** begin **

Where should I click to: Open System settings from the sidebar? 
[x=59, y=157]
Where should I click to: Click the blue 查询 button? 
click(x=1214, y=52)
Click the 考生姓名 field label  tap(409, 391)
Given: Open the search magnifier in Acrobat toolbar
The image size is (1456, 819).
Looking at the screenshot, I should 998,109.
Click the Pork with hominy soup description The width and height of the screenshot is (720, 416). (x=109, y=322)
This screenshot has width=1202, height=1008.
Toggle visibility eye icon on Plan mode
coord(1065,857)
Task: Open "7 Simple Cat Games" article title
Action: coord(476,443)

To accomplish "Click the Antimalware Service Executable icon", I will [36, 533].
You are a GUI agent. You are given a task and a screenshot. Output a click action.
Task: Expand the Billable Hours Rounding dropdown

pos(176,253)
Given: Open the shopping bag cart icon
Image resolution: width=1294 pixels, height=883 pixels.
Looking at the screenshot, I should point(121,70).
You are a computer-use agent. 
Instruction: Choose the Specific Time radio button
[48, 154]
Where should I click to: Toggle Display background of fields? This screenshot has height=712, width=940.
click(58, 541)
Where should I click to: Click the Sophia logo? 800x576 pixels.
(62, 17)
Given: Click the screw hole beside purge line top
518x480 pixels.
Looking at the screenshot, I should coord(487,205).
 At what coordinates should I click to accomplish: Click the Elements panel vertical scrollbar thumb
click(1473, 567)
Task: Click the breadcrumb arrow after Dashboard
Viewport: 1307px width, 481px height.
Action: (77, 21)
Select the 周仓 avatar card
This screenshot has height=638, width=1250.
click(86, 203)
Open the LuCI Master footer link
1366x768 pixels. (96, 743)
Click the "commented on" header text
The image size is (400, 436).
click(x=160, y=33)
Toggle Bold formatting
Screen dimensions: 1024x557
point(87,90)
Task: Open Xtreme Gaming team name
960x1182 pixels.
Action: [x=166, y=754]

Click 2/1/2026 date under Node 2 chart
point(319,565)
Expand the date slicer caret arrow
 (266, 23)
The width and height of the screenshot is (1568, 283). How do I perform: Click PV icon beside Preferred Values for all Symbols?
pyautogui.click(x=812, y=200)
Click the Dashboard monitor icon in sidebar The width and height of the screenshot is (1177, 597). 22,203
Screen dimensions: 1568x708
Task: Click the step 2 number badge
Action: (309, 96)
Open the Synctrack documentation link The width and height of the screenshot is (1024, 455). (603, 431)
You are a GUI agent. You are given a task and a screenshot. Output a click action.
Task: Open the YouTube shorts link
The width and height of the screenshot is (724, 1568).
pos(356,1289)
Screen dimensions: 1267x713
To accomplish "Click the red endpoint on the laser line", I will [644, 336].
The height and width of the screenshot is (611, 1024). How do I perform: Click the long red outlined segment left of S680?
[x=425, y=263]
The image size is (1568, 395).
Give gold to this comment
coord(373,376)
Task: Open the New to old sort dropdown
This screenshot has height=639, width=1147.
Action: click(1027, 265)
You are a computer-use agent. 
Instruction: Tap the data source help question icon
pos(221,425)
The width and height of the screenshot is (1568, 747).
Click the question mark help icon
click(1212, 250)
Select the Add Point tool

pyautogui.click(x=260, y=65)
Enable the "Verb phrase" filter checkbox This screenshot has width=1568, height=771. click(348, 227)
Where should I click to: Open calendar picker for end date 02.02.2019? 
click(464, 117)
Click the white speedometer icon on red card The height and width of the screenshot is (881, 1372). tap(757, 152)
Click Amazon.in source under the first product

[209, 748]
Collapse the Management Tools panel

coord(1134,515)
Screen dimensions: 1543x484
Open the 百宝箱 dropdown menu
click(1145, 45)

** end **

- [TASK DETAILS] Revise all of the records above so that every instance of "Where should I click to" reads "Which spot should I click to", leaving the rest of the text as it is.

- [THE REPLY]
Which spot should I click to: Open System settings from the sidebar? 
[x=59, y=157]
Which spot should I click to: Click the blue 查询 button? 
click(x=1214, y=52)
Click the 考生姓名 field label  tap(409, 391)
Given: Open the search magnifier in Acrobat toolbar
The image size is (1456, 819).
Looking at the screenshot, I should 998,109.
Click the Pork with hominy soup description The width and height of the screenshot is (720, 416). (x=109, y=322)
This screenshot has width=1202, height=1008.
Toggle visibility eye icon on Plan mode
coord(1065,857)
Task: Open "7 Simple Cat Games" article title
Action: coord(476,443)

To accomplish "Click the Antimalware Service Executable icon", I will [36, 533].
You are a GUI agent. You are given a task and a screenshot. Output a click action.
Task: Expand the Billable Hours Rounding dropdown

pos(176,253)
Given: Open the shopping bag cart icon
Image resolution: width=1294 pixels, height=883 pixels.
Looking at the screenshot, I should point(121,70).
You are a computer-use agent. 
Instruction: Choose the Specific Time radio button
[48, 154]
Which spot should I click to: Toggle Display background of fields? This screenshot has height=712, width=940.
click(58, 541)
Which spot should I click to: Click the Sophia logo? 800x576 pixels.
(62, 17)
Given: Click the screw hole beside purge line top
518x480 pixels.
Looking at the screenshot, I should coord(487,205).
 At what coordinates should I click to accomplish: Click the Elements panel vertical scrollbar thumb
click(1473, 567)
Task: Click the breadcrumb arrow after Dashboard
Viewport: 1307px width, 481px height.
Action: (77, 21)
Select the 周仓 avatar card
This screenshot has height=638, width=1250.
click(86, 203)
Open the LuCI Master footer link
1366x768 pixels. (96, 743)
Click the "commented on" header text
The image size is (400, 436).
click(x=160, y=33)
Toggle Bold formatting
Screen dimensions: 1024x557
point(87,90)
Task: Open Xtreme Gaming team name
960x1182 pixels.
Action: [x=166, y=754]

Click 2/1/2026 date under Node 2 chart
point(319,565)
Expand the date slicer caret arrow
 (266, 23)
The width and height of the screenshot is (1568, 283). How do I perform: Click PV icon beside Preferred Values for all Symbols?
pyautogui.click(x=812, y=200)
Click the Dashboard monitor icon in sidebar The width and height of the screenshot is (1177, 597). 22,203
Screen dimensions: 1568x708
Task: Click the step 2 number badge
Action: (309, 96)
Open the Synctrack documentation link The width and height of the screenshot is (1024, 455). (603, 431)
You are a GUI agent. You are given a task and a screenshot. Output a click action.
Task: Open the YouTube shorts link
The width and height of the screenshot is (724, 1568).
pos(356,1289)
Screen dimensions: 1267x713
To accomplish "Click the red endpoint on the laser line", I will [644, 336].
The height and width of the screenshot is (611, 1024). How do I perform: Click the long red outlined segment left of S680?
[x=425, y=263]
The image size is (1568, 395).
Give gold to this comment
coord(373,376)
Task: Open the New to old sort dropdown
This screenshot has height=639, width=1147.
Action: click(1027, 265)
You are a computer-use agent. 
Instruction: Tap the data source help question icon
pos(221,425)
The width and height of the screenshot is (1568, 747).
Click the question mark help icon
click(1212, 250)
Select the Add Point tool

pyautogui.click(x=260, y=65)
Enable the "Verb phrase" filter checkbox This screenshot has width=1568, height=771. click(348, 227)
Which spot should I click to: Open calendar picker for end date 02.02.2019? 
click(464, 117)
Click the white speedometer icon on red card The height and width of the screenshot is (881, 1372). tap(757, 152)
Click Amazon.in source under the first product

[209, 748]
Collapse the Management Tools panel

coord(1134,515)
Screen dimensions: 1543x484
Open the 百宝箱 dropdown menu
click(1145, 45)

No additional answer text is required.